La explosión en Beirut no solo mató a más de 150 personas y dejó heridas a más de seis mil, sino que también descubrió la descomposición social que este atribulado país sufre por una lucha sectaria de grupos que buscan el poder, entre ellos el proiraní Hezbolá.
El desgobierno, autoritarismo y corrupción de una clase gubernamental notablemente alejada de las preocupaciones de una población dividida en tres facciones irreconciliables, se suman a una devaluación monetaria sin precedentes, así como a una deuda pública del 170% del PBI, lo que ya tenía a la población en una desesperada situación antes del COVID-19 y la explosión.

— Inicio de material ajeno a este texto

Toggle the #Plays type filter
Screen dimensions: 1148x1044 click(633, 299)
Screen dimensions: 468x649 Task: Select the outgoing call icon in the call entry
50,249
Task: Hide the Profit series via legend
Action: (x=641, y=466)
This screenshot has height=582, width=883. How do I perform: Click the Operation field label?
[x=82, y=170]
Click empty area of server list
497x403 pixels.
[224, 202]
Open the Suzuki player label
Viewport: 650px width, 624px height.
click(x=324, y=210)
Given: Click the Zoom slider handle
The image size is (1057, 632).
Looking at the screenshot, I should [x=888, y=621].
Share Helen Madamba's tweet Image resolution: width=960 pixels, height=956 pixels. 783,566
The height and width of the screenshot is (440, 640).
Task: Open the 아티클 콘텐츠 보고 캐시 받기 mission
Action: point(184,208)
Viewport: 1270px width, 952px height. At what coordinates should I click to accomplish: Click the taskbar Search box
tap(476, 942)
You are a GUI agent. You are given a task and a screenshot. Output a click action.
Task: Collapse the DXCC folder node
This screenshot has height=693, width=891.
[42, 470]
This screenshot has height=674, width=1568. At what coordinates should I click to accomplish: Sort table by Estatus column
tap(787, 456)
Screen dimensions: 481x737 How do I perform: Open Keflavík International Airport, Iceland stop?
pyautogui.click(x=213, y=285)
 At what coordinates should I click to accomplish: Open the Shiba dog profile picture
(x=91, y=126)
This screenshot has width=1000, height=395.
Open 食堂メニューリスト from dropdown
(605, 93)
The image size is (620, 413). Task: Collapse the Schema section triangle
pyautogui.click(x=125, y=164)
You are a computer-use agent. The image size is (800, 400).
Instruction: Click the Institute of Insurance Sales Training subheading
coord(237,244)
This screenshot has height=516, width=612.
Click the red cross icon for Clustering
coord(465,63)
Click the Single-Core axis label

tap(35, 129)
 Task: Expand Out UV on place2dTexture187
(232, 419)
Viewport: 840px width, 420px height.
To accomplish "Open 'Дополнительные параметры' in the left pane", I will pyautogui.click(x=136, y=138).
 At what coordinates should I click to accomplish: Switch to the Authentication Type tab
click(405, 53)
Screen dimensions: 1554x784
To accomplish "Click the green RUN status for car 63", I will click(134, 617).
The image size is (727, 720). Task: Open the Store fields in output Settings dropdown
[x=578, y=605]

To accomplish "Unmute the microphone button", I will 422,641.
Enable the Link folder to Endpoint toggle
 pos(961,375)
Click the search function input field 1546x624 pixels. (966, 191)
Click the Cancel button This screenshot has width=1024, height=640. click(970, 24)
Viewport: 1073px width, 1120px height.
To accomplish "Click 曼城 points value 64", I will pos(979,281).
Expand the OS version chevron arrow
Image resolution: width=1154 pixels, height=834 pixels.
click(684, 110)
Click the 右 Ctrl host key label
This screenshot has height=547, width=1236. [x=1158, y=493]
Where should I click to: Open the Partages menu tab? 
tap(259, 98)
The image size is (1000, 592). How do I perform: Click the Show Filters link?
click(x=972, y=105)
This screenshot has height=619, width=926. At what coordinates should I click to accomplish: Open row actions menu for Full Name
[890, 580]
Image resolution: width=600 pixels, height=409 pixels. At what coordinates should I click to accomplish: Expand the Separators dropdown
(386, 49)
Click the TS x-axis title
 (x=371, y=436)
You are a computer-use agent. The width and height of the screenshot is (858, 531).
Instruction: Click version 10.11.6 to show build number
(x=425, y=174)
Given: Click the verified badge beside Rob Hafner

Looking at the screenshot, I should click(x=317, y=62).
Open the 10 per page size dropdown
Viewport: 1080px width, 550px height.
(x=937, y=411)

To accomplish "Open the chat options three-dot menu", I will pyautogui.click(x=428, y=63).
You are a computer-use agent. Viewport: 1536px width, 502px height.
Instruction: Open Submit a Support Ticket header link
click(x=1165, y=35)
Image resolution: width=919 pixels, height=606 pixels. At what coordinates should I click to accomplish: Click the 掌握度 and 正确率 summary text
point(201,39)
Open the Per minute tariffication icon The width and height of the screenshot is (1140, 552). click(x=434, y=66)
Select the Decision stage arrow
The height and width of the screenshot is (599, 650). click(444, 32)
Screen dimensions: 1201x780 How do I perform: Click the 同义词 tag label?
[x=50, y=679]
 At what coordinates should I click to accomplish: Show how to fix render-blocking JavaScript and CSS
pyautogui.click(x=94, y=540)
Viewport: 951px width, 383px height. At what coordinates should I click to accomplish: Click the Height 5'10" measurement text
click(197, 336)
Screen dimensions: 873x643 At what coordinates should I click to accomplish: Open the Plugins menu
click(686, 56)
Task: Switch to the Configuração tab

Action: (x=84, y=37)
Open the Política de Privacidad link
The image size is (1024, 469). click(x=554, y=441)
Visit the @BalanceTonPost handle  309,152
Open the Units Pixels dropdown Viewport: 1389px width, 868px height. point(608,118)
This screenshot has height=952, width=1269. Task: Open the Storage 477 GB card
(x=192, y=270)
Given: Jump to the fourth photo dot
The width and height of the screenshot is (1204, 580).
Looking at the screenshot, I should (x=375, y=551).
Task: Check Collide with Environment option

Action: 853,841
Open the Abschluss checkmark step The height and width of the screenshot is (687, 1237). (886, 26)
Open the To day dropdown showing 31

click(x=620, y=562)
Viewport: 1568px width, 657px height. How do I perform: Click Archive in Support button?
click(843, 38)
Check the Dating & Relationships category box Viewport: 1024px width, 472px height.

De acuerdo con los medios de comunicación, 2.750 toneladas de nitrato de amonio, descargadas de un buque averiado hace unos años, yacían en uno de los almacenes del puerto. Un accidente producido por una soldadura encendió la explosión que no solo acabó con la infraestructura de la zona, sino que dejó sin casas a más de 300.000 habitantes.
El todavía primer ministro (que renunció junto a su equipo pero que permanece de forma interina), Hasan Diab, reveló que el Líbano pronto tendrá a más del 50% de la población por debajo del umbral de la pobreza. Los precios de los productos básicos aumentaron entre 20% y 60% y una ola de despidos dejó a unas 250.000 personas sin empleo en los últimos tres meses.
Esta crisis económica motivó la caída del gobierno de Saad Hariri –acusado de corrupción– y la subida de Diab, representante de una extraña coalición integrada por los cristianos del Movimiento Patriótico Libre y los chiitas Hezbolá y Amal.
La llegada del coronavirus significó una tregua en la crisis porque los ciudadanos se fueron a cuarentena y el ejército tomó las calles, pero la tregua del virus ya terminó y los libaneses retomaron la pesadilla.
La crisis económica se profundiza por las diferencias religiosas entre los grupos mayoritarios como son los musulmanes (divididos entre chiitas y sunitas), cristianos y, en menor medida, drusos.
Es por esa razón que los tres cargos políticos más importantes, como son presidente, presidente del Parlamento y primer ministro, se reparten entre los musulmanes chiitas y sunitas, así como entre los cristianos maronitas.
Por si fuera poco, mientras estos grupos se disputan el poder, el proiraní Hezbolá –considerado en occidente como un grupo fundamentalista religioso y una amenaza para Israel–, asoma en su condición de representante de los musulmanes chiitas más radicalizados, con grandes posibilidades de ganar el poder.
En medio de esta anarquía y caos, Hezbolá se vende como el único grupo capaz de ordenar al país y acabar con la corrupción generalizada a partir de propuestas harto populistas. Y lo peor es que la crisis generalizada hace que la población los vea así.